By increasing the confidence, the ruleset gets tiny (but I think it's still ok because the number of predicates is low: |R| = 37
)
$ ./tools/amie-to-clauses.py data/yago3_mte10_5k/rules/yago3_mte10-rules.txt -B 100 -C 0.8 -s
isAffiliatedTo(X0, X1) :- playsFor(X0, X1)
Head Coverage: 0.746015736 Std Confidence: 0.868620415 Body Size: 321024.0 PCA Body Size: 294723.0
hasNeighbor(X0, X1) :- hasNeighbor(X1, X0)
Head Coverage: 0.990990991 Std Confidence: 0.990990991 Body Size: 555.0 PCA Body Size: 554.0
hasNeighbor(X0, X2) :- dealsWith(X1, X0), hasNeighbor(X1, X2)
Head Coverage: 0.293693694 Std Confidence: 0.993902439 Body Size: 164.0 PCA Body Size: 164.0
hasGender(X0, X2) :- hasAcademicAdvisor(X0, X1), hasGender(X1, X2)
Head Coverage: 0.011320527 Std Confidence: 0.946902655 Body Size: 791.0 PCA Body Size: 779.0
hasGender(X0, X2) :- influences(X1, X0), hasGender(X1, X2)
Head Coverage: 0.036727476 Std Confidence: 0.838509317 Body Size: 2898.0 PCA Body Size: 2850.0
isMarriedTo(X0, X1) :- isMarriedTo(X1, X0)
Head Coverage: 0.969922811 Std Confidence: 0.969922811 Body Size: 3757.0 PCA Body Size: 3700.0
isLocatedIn(X0, X2) :- hasCapital(X1, X0), isLocatedIn(X1, X2)
Head Coverage: 0.010138488 Std Confidence: 0.90625 Body Size: 992.0 PCA Body Size: 990.0
Yes, this makes sense. Most deterministic rules look like this. We can try noisy rules, but this may lead to problems due to us not using expectations and samples.

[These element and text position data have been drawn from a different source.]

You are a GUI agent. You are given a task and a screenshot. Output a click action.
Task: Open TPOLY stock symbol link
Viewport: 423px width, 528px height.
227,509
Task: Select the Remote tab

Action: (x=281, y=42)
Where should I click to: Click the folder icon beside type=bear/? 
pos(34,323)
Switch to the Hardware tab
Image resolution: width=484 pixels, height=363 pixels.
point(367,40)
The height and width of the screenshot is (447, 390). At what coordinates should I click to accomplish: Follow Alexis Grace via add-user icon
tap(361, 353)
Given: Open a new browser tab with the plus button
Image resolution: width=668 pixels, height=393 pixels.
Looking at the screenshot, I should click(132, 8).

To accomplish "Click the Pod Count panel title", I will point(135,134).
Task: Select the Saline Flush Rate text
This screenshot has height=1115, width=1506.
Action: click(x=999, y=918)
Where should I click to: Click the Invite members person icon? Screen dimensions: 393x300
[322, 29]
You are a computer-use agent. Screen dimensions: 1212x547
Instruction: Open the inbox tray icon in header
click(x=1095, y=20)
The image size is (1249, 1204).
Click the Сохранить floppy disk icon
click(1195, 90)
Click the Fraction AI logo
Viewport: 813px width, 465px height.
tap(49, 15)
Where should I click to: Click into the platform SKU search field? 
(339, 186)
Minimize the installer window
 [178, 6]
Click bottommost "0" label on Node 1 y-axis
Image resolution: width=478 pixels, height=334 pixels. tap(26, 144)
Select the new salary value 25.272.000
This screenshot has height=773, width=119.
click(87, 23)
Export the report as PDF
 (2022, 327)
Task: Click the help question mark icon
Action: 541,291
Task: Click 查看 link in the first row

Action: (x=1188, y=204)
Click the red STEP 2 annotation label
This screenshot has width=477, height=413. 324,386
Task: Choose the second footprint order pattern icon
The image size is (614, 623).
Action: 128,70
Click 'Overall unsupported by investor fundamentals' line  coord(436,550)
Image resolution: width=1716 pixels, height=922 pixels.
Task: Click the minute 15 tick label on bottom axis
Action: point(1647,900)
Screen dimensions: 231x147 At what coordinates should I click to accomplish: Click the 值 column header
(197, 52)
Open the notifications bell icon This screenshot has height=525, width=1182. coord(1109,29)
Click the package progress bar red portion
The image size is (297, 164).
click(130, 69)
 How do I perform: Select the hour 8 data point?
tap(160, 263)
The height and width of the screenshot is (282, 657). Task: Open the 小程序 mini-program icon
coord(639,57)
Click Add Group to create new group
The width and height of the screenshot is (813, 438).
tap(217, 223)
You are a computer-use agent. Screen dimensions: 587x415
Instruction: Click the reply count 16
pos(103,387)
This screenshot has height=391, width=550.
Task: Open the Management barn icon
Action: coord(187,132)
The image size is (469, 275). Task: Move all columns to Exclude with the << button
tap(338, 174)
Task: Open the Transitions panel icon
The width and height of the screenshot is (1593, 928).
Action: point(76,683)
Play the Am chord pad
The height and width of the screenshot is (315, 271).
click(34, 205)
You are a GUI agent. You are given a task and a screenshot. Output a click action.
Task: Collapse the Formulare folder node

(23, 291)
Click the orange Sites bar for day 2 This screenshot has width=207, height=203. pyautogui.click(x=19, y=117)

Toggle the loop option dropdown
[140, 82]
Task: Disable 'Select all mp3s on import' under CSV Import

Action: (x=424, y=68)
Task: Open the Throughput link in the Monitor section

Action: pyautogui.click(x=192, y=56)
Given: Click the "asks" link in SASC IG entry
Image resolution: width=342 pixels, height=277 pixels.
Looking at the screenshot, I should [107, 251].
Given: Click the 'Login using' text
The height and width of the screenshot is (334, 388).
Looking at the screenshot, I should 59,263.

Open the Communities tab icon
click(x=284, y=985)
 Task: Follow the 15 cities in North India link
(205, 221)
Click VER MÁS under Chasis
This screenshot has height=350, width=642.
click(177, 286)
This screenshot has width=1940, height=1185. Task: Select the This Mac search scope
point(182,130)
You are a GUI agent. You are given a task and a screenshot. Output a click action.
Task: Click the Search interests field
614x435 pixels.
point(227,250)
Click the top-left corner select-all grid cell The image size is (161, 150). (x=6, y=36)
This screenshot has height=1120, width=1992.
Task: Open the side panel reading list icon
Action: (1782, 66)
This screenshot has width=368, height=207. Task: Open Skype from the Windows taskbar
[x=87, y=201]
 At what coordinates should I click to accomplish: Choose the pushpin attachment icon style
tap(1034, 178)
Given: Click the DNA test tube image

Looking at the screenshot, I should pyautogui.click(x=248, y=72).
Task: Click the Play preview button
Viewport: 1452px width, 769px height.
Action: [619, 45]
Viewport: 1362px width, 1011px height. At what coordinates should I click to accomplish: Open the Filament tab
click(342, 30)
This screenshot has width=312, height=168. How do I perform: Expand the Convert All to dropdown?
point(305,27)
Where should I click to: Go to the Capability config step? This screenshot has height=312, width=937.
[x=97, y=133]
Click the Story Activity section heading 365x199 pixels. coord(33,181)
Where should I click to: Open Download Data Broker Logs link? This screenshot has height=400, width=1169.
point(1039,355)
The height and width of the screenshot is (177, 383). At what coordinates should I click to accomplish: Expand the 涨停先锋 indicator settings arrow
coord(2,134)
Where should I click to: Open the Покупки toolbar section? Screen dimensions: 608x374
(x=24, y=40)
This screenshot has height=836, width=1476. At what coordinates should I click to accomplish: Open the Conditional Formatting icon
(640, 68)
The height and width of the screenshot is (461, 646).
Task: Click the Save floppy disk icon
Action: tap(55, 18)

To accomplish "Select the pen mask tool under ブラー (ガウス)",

Similar rules for DBpedia (Music fragment):
$ ./tools/amie-to-clauses.py data/music_mte10_5k/rules/music_2015-10_mte10-rules.txt -B 100 -C 0.8
<http://dbpedia.org/ontology/musicalArtist>(X0, X1) :- <http://dbpedia.org/ontology/musicalBand>(X0, X1)
<http://dbpedia.org/ontology/musicalBand>(X0, X1) :- <http://dbpedia.org/ontology/musicalArtist>(X0, X1)
<http://dbpedia.org/ontology/associatedBand>(X0, X1) :- <http://dbpedia.org/ontology/associatedMusicalArtist>(X0, X1)
<http://dbpedia.org/ontology/associatedBand>(X0, X2) :- <http://dbpedia.org/ontology/associatedBand>(X1, X0), <http://dbpedia.org/ontology/associatedMusicalArtist>(X2, X1)
<http://dbpedia.org/ontology/associatedBand>(X0, X2) :- <http://dbpedia.org/ontology/associatedMusicalArtist>(X1, X0), <http://dbpedia.org/ontology/associatedMusicalArtist>(X2, X1)
<http://dbpedia.org/ontology/associatedMusicalArtist>(X0, X1) :- <http://dbpedia.org/ontology/associatedBand>(X0, X1)
This dataset (extracted from an older version of DBpedia) was also used here (an application of RESCAL for querying probabilistic KBs): http://iswc2015.semanticweb.org/sites/iswc2015.semanticweb.org/files/93660577.pdf
Datasets from Guo et al.'s EMNLP16 paper (thanks @rockt) are available here: https://github.com/uclmr/inferbeddings/tree/master/data/guo-emnlp16
Note - Experiments on FB15k can be a bit slow (take several hours); e.g. try this:
Consider using other datasets, e.g. YAGO or DBpedia.